One Super Long Sermon; Acts 20

May the mumbling commence!
Talk about boring someone to death!  For all those preachers out there who worry about sermon length, read this passage from Acts chapter twenty:
On the first day of the week we came together to break bread. Paul spoke to the people and, because he intended to leave the next day, kept on talking until midnight.  There were many lamps in the upstairs room where we were meeting.  Seated in a window was a young man named Eutychus, who was sinking into a deep sleep as Paul talked on and on. When he was sound asleep, he fell to the ground from the third story and was picked up dead.  Paul went down, threw himself on the young man and put his arms around him. "Don't be alarmed," he said. "He's alive!"  Then he went upstairs again and broke bread and ate. After talking until daylight, he left.  The people took the young man home alive and were greatly comforted.  (Verses 7-12)
Paul was burning the midnight oil.  Though we do not know exactly when Paul’s preaching and teaching started (perhaps the noon meal or the evening meal?), we know that he was burning the midnight oil.  To keep everyone’s attention until midnight, Paul most have been a very good teacher and preacher.

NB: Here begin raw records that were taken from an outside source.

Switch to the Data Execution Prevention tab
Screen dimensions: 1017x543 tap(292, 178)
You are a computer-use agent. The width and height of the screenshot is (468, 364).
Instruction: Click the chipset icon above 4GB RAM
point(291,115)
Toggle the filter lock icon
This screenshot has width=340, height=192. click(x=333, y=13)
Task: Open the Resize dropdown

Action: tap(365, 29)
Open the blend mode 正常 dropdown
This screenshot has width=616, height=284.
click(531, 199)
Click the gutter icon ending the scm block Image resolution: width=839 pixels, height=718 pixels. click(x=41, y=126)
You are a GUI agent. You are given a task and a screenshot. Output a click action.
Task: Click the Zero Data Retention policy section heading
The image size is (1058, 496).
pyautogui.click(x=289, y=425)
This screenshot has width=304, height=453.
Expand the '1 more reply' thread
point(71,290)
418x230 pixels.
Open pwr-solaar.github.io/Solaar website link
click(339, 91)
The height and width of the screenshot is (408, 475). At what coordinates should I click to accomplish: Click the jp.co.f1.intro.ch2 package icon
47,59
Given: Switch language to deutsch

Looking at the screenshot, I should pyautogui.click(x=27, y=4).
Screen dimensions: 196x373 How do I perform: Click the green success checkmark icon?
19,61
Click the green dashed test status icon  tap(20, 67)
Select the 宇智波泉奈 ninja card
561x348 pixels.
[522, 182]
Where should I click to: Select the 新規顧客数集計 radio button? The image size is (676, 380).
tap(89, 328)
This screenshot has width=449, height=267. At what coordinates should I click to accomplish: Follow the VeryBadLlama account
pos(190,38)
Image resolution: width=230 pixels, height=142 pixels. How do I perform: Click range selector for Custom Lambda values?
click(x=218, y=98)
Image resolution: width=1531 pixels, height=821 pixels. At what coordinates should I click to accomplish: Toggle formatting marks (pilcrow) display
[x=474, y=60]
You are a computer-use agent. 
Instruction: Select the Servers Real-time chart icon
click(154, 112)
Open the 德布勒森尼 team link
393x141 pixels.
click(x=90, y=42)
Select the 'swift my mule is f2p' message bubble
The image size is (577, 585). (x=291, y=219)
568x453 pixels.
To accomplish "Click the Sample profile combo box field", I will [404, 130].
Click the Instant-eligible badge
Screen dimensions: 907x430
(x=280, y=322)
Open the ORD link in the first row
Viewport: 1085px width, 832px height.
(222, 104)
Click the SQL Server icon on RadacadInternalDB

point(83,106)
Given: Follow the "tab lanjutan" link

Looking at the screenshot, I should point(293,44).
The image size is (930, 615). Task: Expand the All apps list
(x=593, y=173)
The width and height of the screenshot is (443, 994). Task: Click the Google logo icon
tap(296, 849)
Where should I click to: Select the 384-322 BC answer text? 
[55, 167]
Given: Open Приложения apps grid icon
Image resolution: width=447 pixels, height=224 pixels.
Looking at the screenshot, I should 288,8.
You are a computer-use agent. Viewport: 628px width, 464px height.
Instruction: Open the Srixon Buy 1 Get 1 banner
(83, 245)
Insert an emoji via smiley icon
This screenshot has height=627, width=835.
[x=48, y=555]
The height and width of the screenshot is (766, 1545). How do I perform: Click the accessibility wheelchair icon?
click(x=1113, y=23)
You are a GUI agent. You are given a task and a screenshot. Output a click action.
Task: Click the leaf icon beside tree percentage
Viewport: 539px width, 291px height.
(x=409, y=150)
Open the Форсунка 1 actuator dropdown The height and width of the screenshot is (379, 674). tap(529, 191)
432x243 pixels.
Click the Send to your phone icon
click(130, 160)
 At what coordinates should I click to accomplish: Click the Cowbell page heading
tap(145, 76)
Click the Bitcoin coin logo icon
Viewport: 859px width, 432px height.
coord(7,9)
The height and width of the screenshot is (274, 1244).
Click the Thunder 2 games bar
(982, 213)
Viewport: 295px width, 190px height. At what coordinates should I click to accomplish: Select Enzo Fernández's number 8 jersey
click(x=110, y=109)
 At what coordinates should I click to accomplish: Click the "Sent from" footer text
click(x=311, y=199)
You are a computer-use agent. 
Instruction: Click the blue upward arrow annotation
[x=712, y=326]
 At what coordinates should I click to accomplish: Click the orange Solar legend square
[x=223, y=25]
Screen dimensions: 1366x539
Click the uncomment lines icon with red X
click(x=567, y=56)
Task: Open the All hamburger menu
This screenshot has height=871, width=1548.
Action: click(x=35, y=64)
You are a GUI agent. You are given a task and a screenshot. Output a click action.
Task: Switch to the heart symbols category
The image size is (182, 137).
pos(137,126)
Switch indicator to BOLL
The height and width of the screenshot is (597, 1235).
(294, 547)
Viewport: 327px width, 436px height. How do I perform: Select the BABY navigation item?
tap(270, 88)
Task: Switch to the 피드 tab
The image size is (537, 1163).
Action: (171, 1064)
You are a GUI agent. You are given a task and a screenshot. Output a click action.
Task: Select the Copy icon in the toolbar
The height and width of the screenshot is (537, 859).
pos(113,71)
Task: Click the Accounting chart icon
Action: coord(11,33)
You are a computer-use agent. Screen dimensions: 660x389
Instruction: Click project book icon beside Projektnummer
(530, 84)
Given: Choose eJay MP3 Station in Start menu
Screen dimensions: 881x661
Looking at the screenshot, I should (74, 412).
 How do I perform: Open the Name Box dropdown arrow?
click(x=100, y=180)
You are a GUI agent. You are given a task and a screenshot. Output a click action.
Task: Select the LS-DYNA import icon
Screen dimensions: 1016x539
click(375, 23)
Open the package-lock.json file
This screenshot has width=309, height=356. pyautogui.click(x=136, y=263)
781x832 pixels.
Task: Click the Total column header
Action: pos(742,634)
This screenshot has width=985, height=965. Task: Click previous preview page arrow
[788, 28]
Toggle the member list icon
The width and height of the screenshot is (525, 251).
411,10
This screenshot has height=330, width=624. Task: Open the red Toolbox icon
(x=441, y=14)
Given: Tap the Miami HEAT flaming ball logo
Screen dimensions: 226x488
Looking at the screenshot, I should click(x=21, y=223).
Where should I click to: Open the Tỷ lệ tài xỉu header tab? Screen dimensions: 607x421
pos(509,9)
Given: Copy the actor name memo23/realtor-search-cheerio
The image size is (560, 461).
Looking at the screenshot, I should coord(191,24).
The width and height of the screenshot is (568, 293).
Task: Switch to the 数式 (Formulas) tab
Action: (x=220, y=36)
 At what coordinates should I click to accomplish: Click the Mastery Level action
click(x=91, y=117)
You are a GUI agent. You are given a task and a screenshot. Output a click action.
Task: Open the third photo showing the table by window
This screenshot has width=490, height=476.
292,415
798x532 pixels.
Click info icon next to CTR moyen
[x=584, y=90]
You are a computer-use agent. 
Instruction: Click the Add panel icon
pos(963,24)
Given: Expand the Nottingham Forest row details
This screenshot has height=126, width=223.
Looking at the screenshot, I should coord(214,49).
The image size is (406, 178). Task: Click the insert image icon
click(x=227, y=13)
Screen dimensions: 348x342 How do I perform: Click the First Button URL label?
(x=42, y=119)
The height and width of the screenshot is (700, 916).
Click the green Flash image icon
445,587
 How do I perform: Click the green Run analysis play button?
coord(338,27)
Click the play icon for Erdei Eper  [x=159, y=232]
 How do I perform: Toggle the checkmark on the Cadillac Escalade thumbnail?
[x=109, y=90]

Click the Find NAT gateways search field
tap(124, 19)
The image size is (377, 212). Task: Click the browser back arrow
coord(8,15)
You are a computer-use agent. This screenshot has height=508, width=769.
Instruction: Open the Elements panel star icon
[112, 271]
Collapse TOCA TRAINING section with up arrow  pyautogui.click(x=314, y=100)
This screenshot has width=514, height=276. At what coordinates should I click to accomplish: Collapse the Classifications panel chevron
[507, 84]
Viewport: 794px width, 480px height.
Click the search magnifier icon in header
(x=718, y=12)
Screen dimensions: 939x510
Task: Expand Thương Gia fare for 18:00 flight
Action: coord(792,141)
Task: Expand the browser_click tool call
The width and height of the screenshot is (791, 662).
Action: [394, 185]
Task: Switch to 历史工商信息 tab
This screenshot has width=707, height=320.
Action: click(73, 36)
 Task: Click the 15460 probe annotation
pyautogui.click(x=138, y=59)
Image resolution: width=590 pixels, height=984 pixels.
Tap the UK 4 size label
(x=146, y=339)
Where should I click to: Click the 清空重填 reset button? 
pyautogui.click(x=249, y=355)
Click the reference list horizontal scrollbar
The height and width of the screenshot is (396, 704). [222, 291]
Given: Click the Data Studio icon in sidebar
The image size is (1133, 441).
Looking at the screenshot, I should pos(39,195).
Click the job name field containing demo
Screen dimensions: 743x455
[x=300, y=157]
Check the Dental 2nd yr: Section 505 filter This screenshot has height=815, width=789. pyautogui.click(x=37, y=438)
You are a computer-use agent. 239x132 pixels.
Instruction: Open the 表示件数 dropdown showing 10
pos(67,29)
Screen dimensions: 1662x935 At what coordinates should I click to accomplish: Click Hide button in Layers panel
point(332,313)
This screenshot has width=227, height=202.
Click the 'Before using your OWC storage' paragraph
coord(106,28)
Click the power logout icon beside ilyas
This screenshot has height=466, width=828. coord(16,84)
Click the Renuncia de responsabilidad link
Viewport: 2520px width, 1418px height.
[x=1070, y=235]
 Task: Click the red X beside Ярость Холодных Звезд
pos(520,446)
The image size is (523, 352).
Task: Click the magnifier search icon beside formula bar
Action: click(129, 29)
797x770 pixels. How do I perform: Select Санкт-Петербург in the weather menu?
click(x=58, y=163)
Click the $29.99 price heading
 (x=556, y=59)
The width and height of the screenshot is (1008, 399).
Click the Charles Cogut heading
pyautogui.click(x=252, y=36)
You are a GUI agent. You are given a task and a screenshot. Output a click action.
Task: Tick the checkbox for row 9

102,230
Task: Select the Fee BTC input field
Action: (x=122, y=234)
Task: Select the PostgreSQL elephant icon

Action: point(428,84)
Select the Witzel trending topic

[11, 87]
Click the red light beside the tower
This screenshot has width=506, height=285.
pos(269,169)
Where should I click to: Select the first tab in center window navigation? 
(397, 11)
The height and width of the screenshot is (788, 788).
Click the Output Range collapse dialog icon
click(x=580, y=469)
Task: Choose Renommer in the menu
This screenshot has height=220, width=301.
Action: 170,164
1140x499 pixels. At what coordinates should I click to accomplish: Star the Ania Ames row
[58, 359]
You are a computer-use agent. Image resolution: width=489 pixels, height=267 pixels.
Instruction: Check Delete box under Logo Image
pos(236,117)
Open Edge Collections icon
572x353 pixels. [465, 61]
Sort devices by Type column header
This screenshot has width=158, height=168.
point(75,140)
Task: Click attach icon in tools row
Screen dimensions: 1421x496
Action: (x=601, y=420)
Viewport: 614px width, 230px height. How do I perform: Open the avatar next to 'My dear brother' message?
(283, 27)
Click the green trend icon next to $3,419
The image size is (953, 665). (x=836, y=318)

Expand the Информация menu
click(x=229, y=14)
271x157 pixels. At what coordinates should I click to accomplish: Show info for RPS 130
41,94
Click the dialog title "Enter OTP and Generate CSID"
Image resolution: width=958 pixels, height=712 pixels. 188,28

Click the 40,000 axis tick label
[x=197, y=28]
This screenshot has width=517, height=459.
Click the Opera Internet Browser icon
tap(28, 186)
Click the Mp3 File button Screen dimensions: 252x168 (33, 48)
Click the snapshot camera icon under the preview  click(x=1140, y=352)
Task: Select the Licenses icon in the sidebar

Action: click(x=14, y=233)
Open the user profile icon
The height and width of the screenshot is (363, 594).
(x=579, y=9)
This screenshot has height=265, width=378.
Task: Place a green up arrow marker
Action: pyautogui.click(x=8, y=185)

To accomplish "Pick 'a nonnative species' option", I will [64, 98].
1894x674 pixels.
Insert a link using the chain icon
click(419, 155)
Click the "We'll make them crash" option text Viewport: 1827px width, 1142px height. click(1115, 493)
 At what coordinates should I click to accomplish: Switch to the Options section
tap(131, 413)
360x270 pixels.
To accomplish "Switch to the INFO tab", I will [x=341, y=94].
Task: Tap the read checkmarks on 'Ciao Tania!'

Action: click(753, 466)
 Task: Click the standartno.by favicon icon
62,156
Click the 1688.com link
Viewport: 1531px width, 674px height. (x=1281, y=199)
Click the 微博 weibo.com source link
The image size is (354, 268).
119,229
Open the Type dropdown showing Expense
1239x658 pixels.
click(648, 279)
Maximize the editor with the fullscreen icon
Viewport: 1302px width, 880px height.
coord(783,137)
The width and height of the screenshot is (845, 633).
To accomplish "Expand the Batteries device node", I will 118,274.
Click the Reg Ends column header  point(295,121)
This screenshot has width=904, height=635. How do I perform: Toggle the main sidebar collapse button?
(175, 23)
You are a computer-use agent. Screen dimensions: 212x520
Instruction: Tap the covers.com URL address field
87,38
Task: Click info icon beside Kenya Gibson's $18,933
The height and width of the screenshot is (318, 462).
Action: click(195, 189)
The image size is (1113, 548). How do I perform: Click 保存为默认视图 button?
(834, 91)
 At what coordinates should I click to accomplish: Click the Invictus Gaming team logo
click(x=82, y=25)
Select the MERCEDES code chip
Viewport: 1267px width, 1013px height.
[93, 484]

Anyone who has preached knows that keeping everyone’s attention is nearly impossible to do – even for fifteen minutes.  To keep everyone’s attention would take a miracle of the Spirit.  Where do most preachers look for wandering minds and/or drooping eyes?  Most preachers look to the young men and women.
Yes, attention spans are waning in these days of smart phones and sound bites.  Some preachers have consciously decided to aim for eight to ten minute sermons.  Even with eight to ten minutes, it would take a miracle of God to keep everyone’s attention.
But don’t get me wrong – some mental or spiritual wandering during sermons is not bad in and of themselves.  Some of the listener’s mental or spiritual wanderings are Spirit-led.  That’s why preachers, from time to time, get specific comments about specific material that the preacher knows was not in the content of his or her sermon.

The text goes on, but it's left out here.